The RCRS service has 50 channels just for model aircraft in the 72–73 MHz range, and 30 more channels for surface models such as cars and boats in the 75.4–76 MHz range. 0.75 watts is allowed on these numbered channels. Licensed amateur radio operators can use any amateur frequency for R/C, but those enthusiasts tend to use frequencies in their 6-meter band.

===Part 15 devices===
Many toy R/C cars and wireless keyboards and mice operate on the 27 MHz R/C channels, especially 27.145 MHz. But most of these devices run far less than 4 watts and do not operate under the RCRS service. Instead, they operate under the FCC's Part 15 rules, which allow a wide variety of low powered devices to use the frequencies from 26.96 to 27.28 MHz, which covers CB Channels 1 through 27.

Some other of the R/C toys operate on the 49 MHz Part 15 channels, and often a pair of R/C cars will be sold with one on 27.145 and one on 49.860 to avoid interference. This allows less selective, and therefore less expensive, receivers to be used than if they were using channels in the same band.

In the days when CB required a license, some low-powered or toy walkie-talkies were exempt because they operated within Part 15. However, in 1976, the FCC phased in a shift of these 100 mW devices to the 49 MHz band, with operation on the CB frequencies to cease in 1983. More recently in the 1990s, low-powered handhelds using FM voice on the 27 MHz radio-control channels were also sold to operate legally under Part 15.

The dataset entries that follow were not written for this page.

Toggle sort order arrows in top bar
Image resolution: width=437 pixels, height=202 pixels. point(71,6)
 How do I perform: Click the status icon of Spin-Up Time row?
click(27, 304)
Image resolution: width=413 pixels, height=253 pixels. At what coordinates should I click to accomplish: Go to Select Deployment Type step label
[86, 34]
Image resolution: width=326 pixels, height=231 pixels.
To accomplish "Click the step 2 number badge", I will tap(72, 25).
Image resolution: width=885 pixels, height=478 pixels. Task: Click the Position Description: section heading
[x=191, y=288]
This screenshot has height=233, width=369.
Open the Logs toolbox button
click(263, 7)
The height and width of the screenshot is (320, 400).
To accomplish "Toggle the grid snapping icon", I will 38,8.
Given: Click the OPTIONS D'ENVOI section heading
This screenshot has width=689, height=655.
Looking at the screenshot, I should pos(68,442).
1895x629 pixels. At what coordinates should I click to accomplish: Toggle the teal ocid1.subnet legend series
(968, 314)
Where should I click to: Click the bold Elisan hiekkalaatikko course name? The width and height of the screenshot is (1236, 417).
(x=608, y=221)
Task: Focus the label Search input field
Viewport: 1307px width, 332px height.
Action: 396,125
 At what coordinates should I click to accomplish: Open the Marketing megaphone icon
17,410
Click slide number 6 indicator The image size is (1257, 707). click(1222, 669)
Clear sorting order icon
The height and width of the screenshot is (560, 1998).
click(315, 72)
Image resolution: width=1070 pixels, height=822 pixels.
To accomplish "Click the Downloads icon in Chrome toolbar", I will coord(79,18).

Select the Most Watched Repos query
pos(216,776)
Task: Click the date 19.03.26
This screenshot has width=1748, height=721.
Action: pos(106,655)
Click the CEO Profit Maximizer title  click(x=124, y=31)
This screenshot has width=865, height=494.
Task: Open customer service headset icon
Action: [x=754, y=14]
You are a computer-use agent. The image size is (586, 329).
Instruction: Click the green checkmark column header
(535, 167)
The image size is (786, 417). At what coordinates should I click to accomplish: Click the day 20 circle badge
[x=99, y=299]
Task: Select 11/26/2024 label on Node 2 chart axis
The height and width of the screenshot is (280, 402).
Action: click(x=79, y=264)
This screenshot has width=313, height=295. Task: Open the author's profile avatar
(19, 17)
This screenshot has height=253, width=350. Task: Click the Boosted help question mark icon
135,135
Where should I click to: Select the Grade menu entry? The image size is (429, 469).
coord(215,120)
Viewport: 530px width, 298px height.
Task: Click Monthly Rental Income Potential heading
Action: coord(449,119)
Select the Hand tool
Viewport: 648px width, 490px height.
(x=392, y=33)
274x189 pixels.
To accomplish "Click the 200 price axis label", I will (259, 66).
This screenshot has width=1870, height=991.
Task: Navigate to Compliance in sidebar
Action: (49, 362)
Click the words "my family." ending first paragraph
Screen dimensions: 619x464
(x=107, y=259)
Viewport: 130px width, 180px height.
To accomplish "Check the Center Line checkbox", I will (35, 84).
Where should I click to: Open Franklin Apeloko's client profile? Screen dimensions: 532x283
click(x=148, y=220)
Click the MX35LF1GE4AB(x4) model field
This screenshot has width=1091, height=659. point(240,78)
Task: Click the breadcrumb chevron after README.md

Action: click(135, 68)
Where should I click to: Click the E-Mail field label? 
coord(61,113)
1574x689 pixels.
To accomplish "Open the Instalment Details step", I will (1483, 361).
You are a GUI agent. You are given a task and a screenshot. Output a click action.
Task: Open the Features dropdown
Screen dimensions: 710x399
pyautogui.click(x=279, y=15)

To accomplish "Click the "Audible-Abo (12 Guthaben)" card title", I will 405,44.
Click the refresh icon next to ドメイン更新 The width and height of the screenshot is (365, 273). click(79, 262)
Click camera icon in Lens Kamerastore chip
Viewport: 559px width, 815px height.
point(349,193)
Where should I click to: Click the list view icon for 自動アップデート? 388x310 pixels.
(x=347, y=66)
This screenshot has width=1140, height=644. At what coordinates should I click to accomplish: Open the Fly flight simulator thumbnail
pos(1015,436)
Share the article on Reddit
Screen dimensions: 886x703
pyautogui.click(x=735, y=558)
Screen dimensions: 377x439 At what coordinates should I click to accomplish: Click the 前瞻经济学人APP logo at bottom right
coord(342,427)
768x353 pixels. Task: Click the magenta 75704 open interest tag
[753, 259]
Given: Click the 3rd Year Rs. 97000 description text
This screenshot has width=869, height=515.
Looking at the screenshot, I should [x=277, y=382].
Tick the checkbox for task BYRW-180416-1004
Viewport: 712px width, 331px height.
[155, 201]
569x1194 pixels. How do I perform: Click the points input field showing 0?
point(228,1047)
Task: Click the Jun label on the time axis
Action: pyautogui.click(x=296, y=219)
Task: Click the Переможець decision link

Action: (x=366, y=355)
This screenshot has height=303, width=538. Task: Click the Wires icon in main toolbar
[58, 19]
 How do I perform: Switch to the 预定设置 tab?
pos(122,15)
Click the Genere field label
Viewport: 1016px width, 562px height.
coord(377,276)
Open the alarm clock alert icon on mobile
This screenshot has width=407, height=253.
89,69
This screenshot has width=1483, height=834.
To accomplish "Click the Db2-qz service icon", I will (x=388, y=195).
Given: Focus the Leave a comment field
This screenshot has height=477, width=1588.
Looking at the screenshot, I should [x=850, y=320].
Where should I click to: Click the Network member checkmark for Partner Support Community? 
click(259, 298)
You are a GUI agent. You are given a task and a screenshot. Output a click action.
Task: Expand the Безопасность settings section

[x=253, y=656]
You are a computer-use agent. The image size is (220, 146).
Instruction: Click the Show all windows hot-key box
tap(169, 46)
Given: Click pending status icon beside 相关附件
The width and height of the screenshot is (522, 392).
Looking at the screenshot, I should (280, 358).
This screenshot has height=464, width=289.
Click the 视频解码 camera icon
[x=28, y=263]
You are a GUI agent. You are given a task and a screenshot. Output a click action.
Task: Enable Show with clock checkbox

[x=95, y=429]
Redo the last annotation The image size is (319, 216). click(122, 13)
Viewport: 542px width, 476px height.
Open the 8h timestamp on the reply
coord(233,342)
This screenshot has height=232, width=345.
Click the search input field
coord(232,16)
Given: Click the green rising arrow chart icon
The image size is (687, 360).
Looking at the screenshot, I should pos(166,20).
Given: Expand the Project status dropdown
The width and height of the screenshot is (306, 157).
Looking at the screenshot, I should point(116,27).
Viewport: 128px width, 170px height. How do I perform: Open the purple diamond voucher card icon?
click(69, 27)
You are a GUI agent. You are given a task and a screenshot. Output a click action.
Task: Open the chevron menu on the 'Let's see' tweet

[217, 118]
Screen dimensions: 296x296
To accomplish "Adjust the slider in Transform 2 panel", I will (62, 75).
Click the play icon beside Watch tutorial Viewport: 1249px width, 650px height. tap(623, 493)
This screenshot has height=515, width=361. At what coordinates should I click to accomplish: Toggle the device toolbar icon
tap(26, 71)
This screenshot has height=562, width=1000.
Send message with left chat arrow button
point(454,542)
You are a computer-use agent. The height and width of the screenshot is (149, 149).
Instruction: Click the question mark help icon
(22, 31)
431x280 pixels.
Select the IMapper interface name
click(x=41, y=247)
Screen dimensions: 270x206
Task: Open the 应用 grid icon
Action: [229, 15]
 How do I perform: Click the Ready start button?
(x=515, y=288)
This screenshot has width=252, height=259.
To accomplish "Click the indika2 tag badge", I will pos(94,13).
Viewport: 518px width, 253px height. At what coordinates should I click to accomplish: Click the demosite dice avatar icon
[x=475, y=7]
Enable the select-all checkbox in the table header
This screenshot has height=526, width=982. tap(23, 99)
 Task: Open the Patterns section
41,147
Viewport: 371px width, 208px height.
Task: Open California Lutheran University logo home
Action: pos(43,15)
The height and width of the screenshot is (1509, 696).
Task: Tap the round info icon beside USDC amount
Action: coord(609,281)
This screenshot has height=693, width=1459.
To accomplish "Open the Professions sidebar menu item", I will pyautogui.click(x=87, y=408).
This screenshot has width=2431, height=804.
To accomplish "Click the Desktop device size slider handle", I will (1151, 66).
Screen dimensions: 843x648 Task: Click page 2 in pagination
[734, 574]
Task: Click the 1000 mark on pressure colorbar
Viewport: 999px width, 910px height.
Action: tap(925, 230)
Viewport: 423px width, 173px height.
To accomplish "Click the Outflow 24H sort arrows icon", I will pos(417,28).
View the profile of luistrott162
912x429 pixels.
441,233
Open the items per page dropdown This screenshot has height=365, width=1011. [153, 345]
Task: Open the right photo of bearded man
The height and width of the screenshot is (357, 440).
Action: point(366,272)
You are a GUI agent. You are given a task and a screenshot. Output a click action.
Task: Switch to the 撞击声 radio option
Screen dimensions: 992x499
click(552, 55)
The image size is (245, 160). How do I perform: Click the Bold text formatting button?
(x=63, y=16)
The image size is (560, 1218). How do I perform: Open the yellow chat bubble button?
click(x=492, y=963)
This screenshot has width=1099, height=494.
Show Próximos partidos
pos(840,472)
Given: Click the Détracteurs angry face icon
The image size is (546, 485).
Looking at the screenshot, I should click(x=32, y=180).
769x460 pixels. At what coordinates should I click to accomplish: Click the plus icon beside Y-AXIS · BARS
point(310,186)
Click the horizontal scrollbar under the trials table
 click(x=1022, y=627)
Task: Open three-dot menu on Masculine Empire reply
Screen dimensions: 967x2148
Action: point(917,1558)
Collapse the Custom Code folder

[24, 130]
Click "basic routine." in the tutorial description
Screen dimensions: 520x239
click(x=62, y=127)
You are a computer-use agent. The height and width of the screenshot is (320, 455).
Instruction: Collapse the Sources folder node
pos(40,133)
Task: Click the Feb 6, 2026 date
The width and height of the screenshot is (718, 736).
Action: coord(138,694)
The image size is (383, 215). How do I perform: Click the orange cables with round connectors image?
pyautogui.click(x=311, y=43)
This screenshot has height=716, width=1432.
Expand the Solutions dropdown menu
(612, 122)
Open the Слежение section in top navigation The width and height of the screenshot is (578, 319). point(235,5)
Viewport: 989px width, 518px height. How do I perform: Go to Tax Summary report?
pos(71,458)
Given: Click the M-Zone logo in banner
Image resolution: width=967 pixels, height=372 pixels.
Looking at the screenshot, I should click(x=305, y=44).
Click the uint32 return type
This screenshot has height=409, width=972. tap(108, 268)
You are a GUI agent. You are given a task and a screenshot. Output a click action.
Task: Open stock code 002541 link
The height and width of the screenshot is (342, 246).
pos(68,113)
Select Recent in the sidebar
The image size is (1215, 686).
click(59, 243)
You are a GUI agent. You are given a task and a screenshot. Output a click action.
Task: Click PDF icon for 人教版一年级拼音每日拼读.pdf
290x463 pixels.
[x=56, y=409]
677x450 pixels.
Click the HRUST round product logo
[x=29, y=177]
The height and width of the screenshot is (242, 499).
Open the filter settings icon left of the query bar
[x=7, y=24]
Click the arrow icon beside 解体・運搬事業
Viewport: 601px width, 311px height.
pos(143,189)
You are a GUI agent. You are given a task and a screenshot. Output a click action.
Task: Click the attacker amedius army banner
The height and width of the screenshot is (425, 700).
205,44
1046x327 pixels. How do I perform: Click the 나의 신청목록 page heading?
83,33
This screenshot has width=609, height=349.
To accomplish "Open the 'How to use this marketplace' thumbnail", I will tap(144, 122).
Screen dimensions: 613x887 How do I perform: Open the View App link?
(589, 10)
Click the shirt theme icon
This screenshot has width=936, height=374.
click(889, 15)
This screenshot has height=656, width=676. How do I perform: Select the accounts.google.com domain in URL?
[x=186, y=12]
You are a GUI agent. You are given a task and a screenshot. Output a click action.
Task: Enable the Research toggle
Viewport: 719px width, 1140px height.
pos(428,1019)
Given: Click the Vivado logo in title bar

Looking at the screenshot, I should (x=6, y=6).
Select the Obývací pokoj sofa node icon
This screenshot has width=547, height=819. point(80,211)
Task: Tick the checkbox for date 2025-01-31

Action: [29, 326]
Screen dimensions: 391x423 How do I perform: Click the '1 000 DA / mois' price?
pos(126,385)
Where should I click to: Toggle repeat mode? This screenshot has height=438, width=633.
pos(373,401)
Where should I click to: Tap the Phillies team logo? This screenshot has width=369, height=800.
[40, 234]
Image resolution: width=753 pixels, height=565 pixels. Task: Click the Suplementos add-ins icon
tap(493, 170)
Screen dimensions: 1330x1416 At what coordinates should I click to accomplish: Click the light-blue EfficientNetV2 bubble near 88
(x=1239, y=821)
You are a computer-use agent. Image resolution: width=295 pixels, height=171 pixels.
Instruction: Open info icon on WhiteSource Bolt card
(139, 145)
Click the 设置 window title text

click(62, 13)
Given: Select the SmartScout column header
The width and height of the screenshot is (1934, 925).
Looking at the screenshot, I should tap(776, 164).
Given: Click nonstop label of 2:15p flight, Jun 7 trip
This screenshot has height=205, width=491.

Broadband over Power Lines (BPL) technology uses a wide range of HF frequencies to transmit data (3.5 through 30 MHz), which includes the CB frequencies. There is great potential for interference, as power lines were never specifically designed to shield radio frequencies. RF leakage from BPL is regulated under Part 15 and is a big problem for amateur radio operators across all frequencies that the BPL uses.

===ISM devices===
Another class of devices operating in the 27 MHz band are ISM (Industrial, Scientific and Medical) devices regulated by the FCC's Part 18 rules. Induction welding of plastics, and some types of diathermy machines commonly operate in this range. These devices centered on 27.12 MHz with a tolerance of ±163 kHz, that is, 26.957 to 27.283 MHz.

==Adjacent frequency bands==
Adjacent frequencies are often used by illegal operators using modified CB or amateur radio equipment. Operators sometimes refer to this activity as freebanding.

The Industrial/Business Radio Pool of the Private Land Mobile Radio Services has several channels just above the Citizen's Band, at 27.430, 27.450, 27.470, 27.490, 27.510, and 27.530 MHz.

The federal government has the frequencies from 27.540 up to 28.000. Many civilian agencies use, or used to use, the frequencies 27.575 and 27.585 for low-power use. The US Coast Guard Auxiliary uses 27.980 MHz, it is similar to the Civil Air Patrol Frequency 26.620 MHz.

Amateur radio has an allocation starting at 28.000 MHz in the 10-meter band.

Below the Citizen's Band, the military has the frequencies from 26.480 to 26.960 MHz. The Civil Air Patrol has 26.620 MHz, though it now uses mostly VHF frequencies. In the 1950s through the 1970s CAP volunteers with crystal-controlled CBs would put this frequency in their radios. Currently VHF military frequencies are more often used (the CAP is part of the US Air Force), as among other reasons, VHF radios are easier to acquire through military logistics than CB radios.

Below that is a broadcast auxiliary service band, the 11-meter shortwave band, and the 12-meter amateur band.